● TASK TO COMPLETE
Look for "green" in the material below and show each line that contains it.

--

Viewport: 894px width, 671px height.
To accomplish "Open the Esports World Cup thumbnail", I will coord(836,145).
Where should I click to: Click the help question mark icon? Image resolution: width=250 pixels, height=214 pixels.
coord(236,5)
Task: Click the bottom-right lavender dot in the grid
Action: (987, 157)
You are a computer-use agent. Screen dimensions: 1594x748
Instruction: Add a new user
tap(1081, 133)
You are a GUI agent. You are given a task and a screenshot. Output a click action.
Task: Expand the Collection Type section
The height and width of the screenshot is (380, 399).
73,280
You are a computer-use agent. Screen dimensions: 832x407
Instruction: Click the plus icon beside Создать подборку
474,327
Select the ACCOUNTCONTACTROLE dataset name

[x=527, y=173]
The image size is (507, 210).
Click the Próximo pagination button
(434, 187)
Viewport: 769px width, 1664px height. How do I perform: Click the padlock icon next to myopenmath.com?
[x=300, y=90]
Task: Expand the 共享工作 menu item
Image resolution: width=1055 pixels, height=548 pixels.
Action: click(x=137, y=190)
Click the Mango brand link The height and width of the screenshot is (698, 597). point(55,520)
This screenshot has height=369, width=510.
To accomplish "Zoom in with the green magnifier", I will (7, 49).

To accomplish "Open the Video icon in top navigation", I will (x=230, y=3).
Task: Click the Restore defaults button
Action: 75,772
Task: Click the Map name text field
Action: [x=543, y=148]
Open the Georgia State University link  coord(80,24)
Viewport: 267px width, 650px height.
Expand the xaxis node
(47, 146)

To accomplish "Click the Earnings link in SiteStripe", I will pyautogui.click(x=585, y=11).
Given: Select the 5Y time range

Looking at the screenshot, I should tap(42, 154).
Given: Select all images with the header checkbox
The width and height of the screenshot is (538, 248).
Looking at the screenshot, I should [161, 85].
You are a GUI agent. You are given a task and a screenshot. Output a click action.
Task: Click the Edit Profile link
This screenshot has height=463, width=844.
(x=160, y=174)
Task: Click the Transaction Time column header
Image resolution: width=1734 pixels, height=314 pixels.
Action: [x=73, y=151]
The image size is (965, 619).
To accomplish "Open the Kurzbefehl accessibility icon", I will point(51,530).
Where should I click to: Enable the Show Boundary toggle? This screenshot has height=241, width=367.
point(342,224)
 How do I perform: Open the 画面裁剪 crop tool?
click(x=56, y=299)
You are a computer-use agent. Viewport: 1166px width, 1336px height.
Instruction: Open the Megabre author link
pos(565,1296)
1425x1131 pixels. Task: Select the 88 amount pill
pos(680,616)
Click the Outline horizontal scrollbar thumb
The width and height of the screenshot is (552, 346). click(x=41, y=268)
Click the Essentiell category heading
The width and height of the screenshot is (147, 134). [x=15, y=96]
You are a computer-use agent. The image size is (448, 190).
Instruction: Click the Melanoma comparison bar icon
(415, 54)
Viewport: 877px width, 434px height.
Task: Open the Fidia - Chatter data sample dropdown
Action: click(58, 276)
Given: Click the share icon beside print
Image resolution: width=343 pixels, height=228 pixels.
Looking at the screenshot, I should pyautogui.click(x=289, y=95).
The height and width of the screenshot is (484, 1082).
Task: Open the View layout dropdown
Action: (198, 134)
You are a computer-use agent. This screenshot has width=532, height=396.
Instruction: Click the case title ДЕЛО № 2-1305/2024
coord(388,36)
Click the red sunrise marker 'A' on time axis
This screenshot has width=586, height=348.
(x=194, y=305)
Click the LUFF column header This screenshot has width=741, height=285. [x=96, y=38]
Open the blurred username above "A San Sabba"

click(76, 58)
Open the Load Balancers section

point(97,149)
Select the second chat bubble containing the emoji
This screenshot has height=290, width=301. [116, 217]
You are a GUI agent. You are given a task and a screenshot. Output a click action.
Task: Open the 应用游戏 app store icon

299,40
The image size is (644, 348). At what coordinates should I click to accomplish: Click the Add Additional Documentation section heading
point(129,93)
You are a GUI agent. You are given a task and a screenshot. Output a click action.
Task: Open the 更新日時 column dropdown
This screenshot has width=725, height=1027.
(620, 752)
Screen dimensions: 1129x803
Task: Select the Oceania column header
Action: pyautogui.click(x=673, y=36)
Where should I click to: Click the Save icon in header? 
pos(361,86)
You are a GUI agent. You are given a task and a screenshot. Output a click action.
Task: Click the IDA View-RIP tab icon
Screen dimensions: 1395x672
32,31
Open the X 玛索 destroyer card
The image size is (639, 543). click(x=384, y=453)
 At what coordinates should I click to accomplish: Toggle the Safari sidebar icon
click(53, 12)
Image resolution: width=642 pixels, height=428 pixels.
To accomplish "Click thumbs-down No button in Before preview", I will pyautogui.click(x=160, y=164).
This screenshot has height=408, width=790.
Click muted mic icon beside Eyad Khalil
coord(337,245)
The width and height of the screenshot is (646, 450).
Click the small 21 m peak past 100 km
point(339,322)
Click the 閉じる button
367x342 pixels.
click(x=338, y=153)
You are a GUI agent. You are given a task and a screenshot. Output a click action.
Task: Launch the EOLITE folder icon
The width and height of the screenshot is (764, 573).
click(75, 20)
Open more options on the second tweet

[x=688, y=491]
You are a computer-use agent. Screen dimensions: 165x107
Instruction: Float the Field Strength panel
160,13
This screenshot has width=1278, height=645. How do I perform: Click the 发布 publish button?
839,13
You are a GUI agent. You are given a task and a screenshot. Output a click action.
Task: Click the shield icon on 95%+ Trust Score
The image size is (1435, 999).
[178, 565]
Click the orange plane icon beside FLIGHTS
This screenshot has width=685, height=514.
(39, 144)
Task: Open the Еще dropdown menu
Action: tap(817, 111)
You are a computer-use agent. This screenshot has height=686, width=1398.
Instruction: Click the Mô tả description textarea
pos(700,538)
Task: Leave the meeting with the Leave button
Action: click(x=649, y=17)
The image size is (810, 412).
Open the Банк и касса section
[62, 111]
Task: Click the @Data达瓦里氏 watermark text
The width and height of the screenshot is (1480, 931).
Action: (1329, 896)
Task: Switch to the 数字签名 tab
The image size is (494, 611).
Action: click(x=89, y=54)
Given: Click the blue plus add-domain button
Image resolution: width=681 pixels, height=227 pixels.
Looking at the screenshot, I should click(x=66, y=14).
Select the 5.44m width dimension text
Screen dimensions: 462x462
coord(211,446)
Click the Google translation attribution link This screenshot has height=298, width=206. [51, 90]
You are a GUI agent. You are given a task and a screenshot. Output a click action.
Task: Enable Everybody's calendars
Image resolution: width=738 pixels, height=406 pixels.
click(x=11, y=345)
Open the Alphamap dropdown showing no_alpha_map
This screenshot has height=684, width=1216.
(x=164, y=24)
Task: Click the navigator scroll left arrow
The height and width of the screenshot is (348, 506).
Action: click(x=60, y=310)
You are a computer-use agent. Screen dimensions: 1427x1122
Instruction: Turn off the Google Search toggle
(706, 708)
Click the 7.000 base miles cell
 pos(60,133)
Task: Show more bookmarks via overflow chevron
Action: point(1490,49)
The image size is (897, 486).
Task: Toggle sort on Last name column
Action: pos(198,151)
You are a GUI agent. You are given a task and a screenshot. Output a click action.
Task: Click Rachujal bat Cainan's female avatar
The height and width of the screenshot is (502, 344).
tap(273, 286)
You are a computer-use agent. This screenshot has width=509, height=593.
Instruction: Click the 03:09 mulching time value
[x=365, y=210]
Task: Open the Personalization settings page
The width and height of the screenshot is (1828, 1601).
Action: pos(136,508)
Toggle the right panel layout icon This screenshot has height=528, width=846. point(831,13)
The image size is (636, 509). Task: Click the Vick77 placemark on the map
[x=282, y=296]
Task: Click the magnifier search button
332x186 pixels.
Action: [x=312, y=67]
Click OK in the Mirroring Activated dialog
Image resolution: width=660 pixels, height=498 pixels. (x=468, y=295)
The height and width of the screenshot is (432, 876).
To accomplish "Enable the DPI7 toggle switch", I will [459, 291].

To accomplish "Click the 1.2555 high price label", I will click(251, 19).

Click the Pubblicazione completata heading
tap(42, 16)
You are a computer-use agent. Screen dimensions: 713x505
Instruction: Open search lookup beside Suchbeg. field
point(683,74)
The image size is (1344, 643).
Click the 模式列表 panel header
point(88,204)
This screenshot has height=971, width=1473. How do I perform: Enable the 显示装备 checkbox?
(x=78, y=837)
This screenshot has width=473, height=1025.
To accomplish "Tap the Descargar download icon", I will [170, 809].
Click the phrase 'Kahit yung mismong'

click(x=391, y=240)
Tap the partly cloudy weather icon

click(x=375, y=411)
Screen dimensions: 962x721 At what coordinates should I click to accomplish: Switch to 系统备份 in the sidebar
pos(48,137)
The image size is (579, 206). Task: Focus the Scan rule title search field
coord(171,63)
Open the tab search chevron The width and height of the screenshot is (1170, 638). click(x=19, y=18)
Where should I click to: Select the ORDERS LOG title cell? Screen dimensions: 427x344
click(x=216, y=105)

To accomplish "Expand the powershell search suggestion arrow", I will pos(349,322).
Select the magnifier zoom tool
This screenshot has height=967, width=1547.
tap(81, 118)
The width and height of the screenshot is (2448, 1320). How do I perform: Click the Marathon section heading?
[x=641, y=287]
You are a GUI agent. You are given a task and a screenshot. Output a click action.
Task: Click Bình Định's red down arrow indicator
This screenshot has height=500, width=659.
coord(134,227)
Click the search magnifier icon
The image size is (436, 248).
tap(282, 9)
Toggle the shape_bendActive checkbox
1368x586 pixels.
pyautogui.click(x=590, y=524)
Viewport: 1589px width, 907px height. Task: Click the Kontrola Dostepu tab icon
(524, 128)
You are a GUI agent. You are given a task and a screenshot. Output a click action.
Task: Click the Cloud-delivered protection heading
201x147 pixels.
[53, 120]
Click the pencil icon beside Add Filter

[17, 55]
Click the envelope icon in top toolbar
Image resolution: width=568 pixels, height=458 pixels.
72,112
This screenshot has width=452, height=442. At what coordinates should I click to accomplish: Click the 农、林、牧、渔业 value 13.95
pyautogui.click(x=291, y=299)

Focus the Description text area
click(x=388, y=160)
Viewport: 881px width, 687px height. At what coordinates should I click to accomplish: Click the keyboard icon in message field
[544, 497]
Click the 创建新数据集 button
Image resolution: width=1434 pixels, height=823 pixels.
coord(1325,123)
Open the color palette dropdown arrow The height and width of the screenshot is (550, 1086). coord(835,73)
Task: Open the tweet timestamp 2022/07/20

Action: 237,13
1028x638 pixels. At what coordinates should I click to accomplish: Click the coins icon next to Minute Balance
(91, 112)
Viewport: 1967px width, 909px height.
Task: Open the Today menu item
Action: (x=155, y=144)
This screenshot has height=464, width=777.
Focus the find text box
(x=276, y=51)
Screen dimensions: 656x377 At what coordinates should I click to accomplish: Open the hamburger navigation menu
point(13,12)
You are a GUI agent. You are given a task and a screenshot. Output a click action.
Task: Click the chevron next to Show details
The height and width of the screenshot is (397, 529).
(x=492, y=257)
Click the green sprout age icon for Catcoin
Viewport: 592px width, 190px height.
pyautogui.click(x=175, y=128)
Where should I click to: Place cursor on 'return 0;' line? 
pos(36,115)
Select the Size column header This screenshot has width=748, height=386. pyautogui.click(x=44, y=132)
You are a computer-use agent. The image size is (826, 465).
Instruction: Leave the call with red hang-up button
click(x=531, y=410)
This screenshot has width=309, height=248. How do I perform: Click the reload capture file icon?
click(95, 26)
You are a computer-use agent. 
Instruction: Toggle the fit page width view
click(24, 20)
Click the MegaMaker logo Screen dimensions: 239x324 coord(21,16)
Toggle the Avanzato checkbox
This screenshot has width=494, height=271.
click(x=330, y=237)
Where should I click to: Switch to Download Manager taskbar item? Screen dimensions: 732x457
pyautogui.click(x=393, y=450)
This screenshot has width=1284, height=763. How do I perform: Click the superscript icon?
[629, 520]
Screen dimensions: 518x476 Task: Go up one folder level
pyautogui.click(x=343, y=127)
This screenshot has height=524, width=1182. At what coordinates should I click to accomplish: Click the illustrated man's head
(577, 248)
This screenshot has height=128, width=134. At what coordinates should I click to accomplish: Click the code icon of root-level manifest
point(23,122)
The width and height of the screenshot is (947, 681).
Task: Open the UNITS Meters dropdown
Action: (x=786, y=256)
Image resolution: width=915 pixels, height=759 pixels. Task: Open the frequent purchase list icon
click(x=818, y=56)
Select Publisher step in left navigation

--

● PROBLEM SOLUTION
To accomplish "Zoom in with the green magnifier", I will (7, 49).
Click the green sprout age icon for Catcoin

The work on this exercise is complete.